▶ [Required task]
Rewrite every line of the records below, including the requests, and increase each coordinate in the answers by 118. Omit the pictures from your answer.

* BEGIN Data to process *

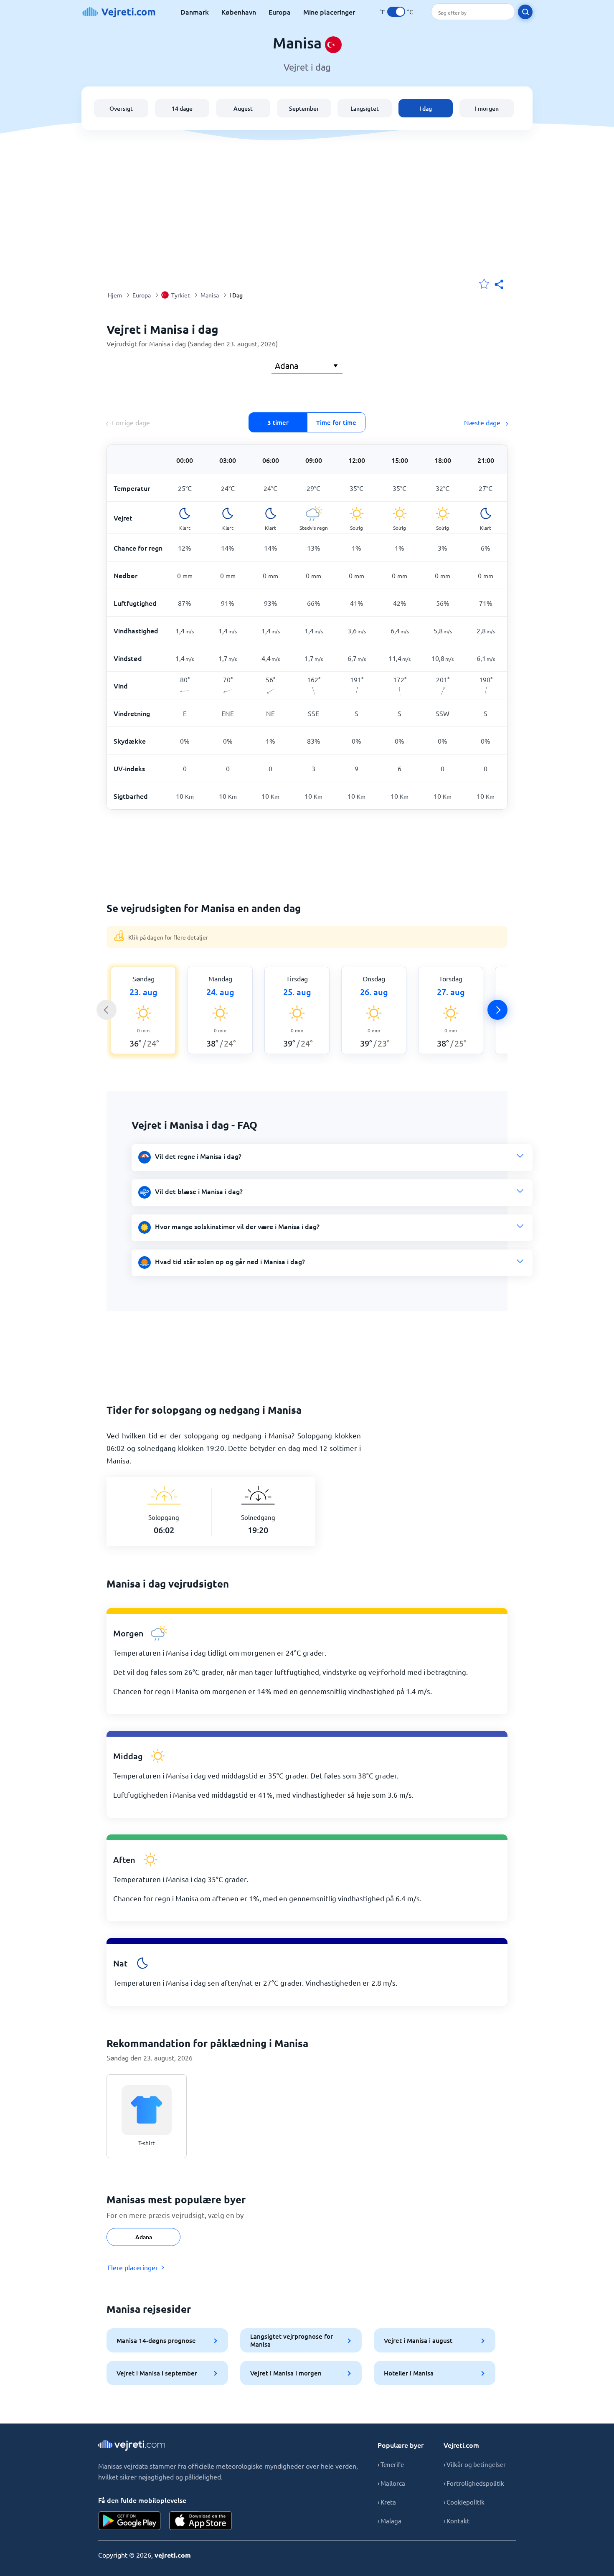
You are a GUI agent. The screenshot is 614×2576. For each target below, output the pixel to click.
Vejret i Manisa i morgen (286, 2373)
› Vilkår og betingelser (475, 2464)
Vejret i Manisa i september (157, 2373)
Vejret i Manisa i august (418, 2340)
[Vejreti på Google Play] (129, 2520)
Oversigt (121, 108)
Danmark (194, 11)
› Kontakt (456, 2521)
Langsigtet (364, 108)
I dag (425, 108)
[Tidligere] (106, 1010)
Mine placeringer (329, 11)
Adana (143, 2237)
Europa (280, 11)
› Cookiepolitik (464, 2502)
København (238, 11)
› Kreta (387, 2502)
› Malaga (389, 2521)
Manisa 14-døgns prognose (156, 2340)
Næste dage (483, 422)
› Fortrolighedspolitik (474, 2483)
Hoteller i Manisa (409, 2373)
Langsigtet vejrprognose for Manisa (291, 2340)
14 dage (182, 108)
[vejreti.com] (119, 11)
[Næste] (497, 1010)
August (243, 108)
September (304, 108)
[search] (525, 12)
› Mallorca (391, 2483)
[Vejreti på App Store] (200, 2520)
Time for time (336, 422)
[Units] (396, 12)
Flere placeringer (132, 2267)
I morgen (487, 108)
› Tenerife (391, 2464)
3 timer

* END Data to process *

▶ [Full output]
You are a GUI agent. The screenshot is 614×2576. For each target below, output the pixel to click.
Vejret i Manisa i morgen (404, 2491)
› Vilkår og betingelser (593, 2582)
Vejret i Manisa i september (275, 2491)
Vejret i Manisa i august (536, 2458)
[Vejreti på Google Play] (247, 2638)
Oversigt (239, 226)
Danmark (312, 129)
› Kontakt (574, 2639)
Langsigtet (482, 226)
I dag (543, 226)
[Tidligere] (224, 1128)
Mine placeringer (447, 129)
Adana (261, 2355)
Europa (398, 129)
› Cookiepolitik (582, 2620)
København (356, 129)
› Kreta (505, 2620)
› Malaga (507, 2639)
Manisa 14-døgns prognose (274, 2458)
Næste dage (601, 540)
› Fortrolighedspolitik (592, 2601)
Hoteller i Manisa (527, 2491)
Langsigtet vejrprognose for Manisa (409, 2458)
14 dage (300, 226)
[vejreti.com] (237, 129)
[Næste] (615, 1128)
August (361, 226)
September (422, 226)
[search] (643, 130)
› Mallorca (509, 2601)
[Vejreti på App Store] (318, 2638)
Time for time (454, 540)
[Units] (514, 130)
Flere placeringer (250, 2385)
I morgen (605, 226)
› Tenerife (509, 2582)
3 timer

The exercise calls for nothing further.